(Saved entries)
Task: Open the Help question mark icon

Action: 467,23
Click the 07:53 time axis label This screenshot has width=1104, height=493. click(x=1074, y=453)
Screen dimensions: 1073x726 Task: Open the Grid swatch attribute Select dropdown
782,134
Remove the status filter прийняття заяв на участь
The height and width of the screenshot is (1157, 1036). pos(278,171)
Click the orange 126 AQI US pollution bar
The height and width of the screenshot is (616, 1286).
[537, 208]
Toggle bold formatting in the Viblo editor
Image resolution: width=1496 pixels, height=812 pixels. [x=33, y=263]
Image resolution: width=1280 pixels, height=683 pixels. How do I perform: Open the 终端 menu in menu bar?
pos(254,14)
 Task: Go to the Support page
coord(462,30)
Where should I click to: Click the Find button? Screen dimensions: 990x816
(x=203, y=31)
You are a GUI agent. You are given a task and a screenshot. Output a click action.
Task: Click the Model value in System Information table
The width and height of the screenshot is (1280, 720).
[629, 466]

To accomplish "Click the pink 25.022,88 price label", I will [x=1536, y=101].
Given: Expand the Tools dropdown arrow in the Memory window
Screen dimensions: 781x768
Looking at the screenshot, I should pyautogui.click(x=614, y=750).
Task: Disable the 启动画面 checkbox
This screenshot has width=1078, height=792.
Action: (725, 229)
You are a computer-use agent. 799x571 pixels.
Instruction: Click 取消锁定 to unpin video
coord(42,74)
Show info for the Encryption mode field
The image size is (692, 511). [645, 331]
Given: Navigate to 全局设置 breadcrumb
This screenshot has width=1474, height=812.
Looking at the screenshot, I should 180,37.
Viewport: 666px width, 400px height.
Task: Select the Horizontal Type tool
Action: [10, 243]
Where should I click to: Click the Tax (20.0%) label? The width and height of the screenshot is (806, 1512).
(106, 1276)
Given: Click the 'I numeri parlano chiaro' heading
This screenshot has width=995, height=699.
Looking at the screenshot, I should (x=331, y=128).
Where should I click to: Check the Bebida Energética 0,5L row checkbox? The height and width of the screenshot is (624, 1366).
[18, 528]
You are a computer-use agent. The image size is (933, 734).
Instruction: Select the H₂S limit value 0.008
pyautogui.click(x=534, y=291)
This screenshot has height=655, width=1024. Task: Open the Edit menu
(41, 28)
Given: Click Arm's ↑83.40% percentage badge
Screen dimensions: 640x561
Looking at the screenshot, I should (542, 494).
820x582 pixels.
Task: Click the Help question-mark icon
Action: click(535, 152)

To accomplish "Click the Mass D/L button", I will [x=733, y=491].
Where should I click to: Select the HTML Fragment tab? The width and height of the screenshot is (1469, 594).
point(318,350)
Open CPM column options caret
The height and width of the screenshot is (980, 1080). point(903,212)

#### Exercise prompt
Convert the lines starting at the one containing "You are a computer-use agent. 799x571 pixels." and ending at the one containing "The image size is (692, 511). [645, 331]" into a Markdown table with columns n and Line, giving each line its own sequential number and skipping blank lines.

#### Correct output
| n | Line |
|---|---|
| 1 | You are a computer-use agent. 799x571 pixels. |
| 2 | Instruction: Click 取消锁定 to unpin video |
| 3 | coord(42,74) |
| 4 | Show info for the Encryption mode field |
| 5 | The image size is (692, 511). [645, 331] |